Clinically, our findings advocate for integrating immune-metabolic profiling into CHB management. The association between mitochondrial integrity and FC suggests therapeutic potential for metabolic modulators (such as mitophagy enhancers or OXPHOS promoters) to synergize with PegIFN-α, an approach supported by preclinical models (Fisicaro et al., 2017). Additionally, ROC-optimized biomarker panels (for example, MMPlow% plus monocyte count) could guide trial design for novel FC-targeting regimens, such as PegIFN-α/NA combinations or checkpoint inhibitors.

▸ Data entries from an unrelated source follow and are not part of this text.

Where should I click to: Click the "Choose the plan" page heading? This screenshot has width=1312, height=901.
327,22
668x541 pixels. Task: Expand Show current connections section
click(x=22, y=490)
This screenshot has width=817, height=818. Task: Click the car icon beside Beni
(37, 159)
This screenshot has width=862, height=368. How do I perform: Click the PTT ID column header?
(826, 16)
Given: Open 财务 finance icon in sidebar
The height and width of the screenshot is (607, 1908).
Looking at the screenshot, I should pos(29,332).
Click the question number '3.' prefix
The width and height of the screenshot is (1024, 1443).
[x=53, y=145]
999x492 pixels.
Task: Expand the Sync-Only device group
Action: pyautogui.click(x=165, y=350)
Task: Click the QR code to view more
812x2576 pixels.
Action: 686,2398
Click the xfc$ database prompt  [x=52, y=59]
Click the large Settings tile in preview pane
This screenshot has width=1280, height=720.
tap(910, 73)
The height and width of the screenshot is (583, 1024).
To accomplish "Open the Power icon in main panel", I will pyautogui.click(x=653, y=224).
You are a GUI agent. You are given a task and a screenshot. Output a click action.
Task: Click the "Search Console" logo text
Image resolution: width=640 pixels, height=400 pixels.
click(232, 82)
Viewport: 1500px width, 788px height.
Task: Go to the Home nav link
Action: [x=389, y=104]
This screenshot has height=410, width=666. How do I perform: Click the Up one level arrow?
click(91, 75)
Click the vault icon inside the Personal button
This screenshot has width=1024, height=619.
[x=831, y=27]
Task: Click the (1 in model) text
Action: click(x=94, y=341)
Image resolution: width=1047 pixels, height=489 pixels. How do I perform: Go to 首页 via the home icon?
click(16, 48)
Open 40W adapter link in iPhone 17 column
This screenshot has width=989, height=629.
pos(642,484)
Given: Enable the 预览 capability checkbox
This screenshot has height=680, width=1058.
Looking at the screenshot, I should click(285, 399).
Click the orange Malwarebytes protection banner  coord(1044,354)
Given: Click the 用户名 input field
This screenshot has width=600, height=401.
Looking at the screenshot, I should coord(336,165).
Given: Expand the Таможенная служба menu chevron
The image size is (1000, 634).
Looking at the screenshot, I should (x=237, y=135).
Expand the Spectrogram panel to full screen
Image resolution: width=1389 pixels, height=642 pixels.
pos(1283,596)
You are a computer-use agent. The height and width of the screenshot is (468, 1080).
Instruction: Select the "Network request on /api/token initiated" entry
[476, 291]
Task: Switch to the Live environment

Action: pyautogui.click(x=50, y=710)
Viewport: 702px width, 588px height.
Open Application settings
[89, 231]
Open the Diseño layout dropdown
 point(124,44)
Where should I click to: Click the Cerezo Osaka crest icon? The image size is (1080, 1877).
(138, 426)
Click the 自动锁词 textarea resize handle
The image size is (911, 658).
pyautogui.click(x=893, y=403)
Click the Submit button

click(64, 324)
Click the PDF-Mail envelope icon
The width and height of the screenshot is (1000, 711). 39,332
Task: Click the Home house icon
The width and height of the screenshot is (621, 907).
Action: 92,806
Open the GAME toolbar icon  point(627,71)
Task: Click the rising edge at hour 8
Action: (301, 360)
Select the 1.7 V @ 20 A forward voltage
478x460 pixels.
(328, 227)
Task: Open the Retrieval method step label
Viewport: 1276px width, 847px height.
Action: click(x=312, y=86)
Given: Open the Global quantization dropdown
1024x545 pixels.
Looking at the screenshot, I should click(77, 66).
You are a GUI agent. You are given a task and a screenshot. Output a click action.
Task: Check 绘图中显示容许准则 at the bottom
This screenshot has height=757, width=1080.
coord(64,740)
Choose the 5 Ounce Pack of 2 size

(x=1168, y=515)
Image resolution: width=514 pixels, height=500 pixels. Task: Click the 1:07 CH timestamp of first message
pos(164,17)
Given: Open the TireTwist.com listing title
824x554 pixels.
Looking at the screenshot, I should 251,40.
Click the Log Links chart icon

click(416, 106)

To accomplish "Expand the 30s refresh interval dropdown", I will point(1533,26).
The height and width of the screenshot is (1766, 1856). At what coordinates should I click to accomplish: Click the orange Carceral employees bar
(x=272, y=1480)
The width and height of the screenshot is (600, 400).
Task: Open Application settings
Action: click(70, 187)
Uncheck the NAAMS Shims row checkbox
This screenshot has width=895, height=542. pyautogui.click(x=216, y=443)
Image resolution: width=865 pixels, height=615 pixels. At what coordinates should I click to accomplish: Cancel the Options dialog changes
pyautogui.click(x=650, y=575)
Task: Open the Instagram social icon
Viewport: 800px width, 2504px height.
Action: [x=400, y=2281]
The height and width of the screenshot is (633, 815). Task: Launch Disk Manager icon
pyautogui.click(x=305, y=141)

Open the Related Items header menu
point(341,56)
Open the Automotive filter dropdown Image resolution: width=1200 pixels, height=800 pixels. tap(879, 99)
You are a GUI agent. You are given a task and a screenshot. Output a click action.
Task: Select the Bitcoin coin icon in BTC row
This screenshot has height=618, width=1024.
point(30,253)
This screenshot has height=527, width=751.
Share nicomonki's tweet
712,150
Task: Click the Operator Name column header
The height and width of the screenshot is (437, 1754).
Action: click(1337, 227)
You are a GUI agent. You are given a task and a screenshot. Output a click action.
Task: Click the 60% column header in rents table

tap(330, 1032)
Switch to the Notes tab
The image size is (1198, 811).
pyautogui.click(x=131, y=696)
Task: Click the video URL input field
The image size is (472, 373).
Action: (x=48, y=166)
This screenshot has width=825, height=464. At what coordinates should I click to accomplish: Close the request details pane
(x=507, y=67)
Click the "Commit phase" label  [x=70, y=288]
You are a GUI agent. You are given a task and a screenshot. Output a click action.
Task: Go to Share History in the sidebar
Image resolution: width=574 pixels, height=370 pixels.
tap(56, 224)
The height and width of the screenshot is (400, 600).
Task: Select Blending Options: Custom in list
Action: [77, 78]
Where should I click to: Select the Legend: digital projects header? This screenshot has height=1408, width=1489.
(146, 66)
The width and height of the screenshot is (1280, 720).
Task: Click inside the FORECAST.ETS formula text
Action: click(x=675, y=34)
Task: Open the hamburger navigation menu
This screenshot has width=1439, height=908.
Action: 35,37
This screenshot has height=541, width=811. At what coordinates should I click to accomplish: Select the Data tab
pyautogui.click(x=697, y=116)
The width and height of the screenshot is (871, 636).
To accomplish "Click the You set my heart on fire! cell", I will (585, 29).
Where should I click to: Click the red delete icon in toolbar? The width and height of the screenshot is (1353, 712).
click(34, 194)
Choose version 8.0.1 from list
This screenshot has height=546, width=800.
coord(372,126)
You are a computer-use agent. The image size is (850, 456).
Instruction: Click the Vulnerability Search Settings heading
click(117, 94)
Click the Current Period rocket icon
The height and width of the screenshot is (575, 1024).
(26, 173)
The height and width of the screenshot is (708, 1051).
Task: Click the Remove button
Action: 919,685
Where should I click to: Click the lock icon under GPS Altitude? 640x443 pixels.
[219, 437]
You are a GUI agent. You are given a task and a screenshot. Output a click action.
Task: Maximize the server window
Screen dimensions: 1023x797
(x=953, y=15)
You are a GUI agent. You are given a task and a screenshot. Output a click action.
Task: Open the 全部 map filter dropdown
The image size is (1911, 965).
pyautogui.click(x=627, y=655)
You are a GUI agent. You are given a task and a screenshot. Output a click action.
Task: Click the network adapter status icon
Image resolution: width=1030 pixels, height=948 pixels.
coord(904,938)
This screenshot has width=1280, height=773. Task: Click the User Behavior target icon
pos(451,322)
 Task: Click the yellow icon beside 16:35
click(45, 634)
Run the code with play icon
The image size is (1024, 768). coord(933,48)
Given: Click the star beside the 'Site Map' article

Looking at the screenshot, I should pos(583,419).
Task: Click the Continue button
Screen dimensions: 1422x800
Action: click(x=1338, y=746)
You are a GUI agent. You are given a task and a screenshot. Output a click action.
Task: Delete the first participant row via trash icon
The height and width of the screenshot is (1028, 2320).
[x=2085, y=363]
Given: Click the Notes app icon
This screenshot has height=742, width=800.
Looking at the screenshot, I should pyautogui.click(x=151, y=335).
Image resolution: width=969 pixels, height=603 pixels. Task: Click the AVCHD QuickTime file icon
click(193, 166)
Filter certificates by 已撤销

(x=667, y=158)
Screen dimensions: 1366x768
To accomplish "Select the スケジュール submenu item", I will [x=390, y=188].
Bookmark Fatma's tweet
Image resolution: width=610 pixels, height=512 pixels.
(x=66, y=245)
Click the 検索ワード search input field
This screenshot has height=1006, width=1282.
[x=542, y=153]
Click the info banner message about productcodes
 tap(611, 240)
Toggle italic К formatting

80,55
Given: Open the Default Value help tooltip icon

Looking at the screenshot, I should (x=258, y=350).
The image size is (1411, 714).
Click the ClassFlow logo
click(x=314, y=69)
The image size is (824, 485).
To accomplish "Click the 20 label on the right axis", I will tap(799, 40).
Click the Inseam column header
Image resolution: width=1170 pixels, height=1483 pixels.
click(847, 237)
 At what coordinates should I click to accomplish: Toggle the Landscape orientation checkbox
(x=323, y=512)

To strengthen the internal validity of our predictive model, we implemented a five-fold cross-validation approach, which confirmed the stability of AUC estimates and reduced potential overfitting bias. While our multicenter design strengthens generalizability, larger cohorts are needed to validate rare subset analyses (for example, CD4-CD8- T cells). The cross-sectional sampling limits causal inference; longitudinal studies tracking mitochondrial dynamics during therapy will clarify kinetic relationships. Finally, mechanistic studies—using single-cell RNA sequencing or mitochondrial flux assays—should dissect how PegIFN-α restores T-cell metabolism and whether these pathways can be pharmacologically harnessed. Future studies with larger prospective cohorts and complementary mechanistic models—such as animal studies or ex vivo functional assays—will be essential to further validate these immune–metabolic biomarkers and elucidate the mitochondrial pathways underlying PegIFN-α responsiveness.
In summary, our study establishes mitochondrial dysfunction as a hallmark of CHB-induced immune exhaustion and defines immune-metabolic signatures that robustly predict the efficacy of PegIFN-α therapy. These insights bridge virology, immunology, and metabolism, providing both biomarker-driven strategies for current therapies and new targets for curative interventions.